Friday, March 18, 2011

Daily Lenten inspiration, March 18, 2011 (Friday of the First Week of Lent)

Transcript of homily recorded on Friday, March 18, 2011

By Father Tim McGowan

Mark Twain once said of an acquaintance: "He's a good man, in the worst sense of the word."

"He's a good man, in the worst sense of the word."

Have we known people like that? I think I have. I think I've been that kind of person once in a while. Jesus obviously knew people that. The scribes and the Pharisees were good people. They were strict adherence of the law of Moses. They practiced their faith with --- they tried to, anyway --- perfection. They were serious about it. But they were good people in the worst sense of the word because they had become unhuman. They were very difficult to be with and they looked with pride down on the lives of other people; they separated  themselves.

Now, in order to illustrate this, Jesus says, if you bring your gift to the altar and then recall you have something against your brother or sister, go first be reconciled with your brother and sister, then come and offer your gift.
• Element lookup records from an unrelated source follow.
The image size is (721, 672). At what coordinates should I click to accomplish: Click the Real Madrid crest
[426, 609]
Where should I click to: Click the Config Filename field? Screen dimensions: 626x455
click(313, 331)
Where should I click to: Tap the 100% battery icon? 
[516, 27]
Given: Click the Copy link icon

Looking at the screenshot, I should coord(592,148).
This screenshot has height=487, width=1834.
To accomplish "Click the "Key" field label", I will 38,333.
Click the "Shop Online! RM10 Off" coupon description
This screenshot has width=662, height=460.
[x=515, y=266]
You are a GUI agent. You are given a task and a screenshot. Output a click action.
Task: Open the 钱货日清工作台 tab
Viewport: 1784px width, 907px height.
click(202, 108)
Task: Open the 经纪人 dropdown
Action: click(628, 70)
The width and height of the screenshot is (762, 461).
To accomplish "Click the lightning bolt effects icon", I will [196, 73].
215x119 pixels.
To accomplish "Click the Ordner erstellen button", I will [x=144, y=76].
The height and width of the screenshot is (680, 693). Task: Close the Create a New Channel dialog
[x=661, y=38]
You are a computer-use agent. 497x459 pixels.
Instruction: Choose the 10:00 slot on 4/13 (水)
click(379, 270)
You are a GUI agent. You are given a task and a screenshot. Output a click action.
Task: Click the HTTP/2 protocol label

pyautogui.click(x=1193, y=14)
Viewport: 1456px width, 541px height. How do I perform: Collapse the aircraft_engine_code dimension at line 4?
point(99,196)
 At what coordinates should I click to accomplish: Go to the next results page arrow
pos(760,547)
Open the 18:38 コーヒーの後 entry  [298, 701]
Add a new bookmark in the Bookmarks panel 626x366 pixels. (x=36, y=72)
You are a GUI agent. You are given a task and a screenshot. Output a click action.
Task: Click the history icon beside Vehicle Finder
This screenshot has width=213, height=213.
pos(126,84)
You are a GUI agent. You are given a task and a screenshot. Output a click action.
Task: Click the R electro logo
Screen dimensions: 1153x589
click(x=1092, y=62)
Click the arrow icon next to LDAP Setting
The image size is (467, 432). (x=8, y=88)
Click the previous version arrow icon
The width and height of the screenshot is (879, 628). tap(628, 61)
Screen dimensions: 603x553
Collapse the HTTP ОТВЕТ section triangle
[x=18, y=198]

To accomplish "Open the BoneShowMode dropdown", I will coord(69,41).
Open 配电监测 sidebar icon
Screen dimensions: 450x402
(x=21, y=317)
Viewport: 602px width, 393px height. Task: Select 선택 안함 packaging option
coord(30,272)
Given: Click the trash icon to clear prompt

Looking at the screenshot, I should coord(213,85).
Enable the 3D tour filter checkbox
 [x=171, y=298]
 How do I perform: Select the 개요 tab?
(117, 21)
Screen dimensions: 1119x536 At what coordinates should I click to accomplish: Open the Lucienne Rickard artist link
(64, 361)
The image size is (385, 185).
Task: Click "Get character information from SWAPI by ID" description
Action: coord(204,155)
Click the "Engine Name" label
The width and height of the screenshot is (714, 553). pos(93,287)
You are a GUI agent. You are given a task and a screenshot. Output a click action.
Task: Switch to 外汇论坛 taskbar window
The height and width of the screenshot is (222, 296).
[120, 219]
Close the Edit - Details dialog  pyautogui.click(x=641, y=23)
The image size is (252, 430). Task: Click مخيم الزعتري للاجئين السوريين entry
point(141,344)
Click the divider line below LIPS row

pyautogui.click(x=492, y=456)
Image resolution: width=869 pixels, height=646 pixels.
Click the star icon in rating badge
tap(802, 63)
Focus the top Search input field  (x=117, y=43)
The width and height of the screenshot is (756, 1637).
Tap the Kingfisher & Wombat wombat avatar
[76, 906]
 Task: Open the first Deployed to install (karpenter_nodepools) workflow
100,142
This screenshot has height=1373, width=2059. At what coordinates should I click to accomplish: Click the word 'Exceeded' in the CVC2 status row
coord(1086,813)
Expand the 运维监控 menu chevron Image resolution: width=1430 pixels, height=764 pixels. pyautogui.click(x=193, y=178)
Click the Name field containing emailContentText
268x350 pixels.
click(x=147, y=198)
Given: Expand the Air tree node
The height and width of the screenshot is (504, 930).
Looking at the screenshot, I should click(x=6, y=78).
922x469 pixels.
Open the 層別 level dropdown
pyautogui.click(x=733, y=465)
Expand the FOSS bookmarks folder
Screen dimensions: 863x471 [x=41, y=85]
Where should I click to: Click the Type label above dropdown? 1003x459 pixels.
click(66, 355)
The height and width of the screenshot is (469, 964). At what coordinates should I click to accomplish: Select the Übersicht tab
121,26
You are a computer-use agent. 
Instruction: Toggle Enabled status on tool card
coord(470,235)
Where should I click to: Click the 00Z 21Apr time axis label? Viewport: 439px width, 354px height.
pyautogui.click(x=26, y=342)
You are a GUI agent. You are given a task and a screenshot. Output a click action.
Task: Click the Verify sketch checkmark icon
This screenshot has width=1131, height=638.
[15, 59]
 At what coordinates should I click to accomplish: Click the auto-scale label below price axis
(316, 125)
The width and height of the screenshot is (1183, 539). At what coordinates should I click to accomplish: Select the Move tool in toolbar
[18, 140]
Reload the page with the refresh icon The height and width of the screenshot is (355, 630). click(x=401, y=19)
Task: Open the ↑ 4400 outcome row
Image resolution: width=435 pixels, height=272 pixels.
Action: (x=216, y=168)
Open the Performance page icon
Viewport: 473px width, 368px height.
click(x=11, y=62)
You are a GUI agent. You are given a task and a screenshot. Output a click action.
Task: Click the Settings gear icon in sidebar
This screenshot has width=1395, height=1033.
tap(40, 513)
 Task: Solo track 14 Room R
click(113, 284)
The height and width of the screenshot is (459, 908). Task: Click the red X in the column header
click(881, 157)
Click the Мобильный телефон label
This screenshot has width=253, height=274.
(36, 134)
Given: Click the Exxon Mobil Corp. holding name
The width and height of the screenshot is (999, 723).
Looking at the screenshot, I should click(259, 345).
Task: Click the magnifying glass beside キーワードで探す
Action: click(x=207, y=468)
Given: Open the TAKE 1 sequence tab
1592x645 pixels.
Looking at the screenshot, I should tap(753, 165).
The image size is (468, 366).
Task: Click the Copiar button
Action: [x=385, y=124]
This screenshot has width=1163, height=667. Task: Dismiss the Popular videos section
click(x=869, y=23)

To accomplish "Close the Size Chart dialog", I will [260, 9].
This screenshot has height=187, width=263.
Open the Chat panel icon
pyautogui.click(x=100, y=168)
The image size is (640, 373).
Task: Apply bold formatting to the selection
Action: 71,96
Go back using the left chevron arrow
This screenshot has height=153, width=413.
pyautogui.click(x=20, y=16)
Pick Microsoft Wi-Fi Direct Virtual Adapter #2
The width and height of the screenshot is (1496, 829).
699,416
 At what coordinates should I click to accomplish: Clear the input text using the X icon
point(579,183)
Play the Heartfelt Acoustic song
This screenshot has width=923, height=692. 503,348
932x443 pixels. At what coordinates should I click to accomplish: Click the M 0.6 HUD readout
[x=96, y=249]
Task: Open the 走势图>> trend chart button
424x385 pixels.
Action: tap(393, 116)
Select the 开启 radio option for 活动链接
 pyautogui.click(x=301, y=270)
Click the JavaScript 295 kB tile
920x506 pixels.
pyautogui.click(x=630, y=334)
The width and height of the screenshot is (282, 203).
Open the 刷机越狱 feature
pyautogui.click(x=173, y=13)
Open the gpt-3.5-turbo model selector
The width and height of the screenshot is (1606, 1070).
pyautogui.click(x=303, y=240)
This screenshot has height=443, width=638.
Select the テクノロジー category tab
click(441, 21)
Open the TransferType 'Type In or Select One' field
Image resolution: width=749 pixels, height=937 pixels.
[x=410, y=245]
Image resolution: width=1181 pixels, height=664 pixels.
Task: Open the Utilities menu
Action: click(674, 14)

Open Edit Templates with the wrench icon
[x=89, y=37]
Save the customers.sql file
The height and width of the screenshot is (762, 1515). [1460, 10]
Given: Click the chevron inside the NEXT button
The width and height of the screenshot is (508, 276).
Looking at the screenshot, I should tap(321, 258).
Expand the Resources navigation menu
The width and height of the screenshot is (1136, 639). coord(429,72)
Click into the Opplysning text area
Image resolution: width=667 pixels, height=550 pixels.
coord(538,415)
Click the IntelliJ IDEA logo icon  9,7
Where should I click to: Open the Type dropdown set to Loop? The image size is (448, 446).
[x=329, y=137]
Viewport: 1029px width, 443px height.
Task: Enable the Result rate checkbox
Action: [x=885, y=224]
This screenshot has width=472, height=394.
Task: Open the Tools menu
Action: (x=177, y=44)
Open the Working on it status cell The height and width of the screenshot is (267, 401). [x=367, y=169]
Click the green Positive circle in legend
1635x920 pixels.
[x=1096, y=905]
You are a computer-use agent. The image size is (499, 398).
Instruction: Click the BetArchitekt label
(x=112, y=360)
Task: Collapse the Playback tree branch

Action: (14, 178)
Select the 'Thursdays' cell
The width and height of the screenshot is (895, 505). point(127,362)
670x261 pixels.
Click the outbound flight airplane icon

In other words, the kind of goodness that Jesus calls us to, that the kingdom of God is about, is the kind of goodness that can't be right with God and wrong with each other. In order to be right with God, I have to be right in my human relationships. And this is where the rubber meets the road because the human relationships are the difficult ones. I mean, sometimes God and I don't always agree on how things oughta work And sometimes I stubbornly stop talking to him, but he is always faithful and he will always be there. It's in my human relationships that the difficulties arise, and Jesus is saying, unless your holiness surpasses that of the scribes and Pharisees, you're not going to experience the kingdom. It's here in our relationships with one another that we are challenged.

And so we are here in Lent, not only to work on our relationship with God --- and that always can be improved upon --- but also in our relationships with one another, to be reconciled with one another.

And we have a great a saint --- St. Cyril of Jerusalem --- today we're remembering his life was not easy. I think people have the impression that the saints had these serene, wonderful, easy lives, always in ecstasy in the presence of God. That's not the case. If you look at the life of St. Cyril, you'll discover that he, as bishop of Jerusalem, spent half of his bishop's experience in exile. He had to work out relationships with, not just the mystical body of Christ, but the body of Christ --- the church.

So if we're experiencing difficulties in our relationships with someone in our family or friends or at work, know that the saints had the same struggles. But we're not a people who give up on those struggles. We're here to be nourished in word and in sacrament so that our holiness can surpass that of scribes and Pharisees, that our holiness will enable us to experience God's kingdom.

And of course, the supreme example is Jesus himself.  His relationships with people were often times difficult and full of tension. His relationship with God was sometimes one that made him ask, "My God, my God, why have you forsaken me?" Let this cup pass, but if it be your will ... And so Jesus himself knew the challenges that come with relationships, and he sets the example for us. And the responsorial psalm is one that beautifully typifies for us what is in store. I cannot mark your inequities, because if God marked my inequities, how could I stand?

So let us endeavor this day, and this Lent, to recognize that our relationship with God is worked out in the everyday with our relationships with one another. I can't be right with God and wrong with you. This is the challenge that Lent and the Gospel today present before us.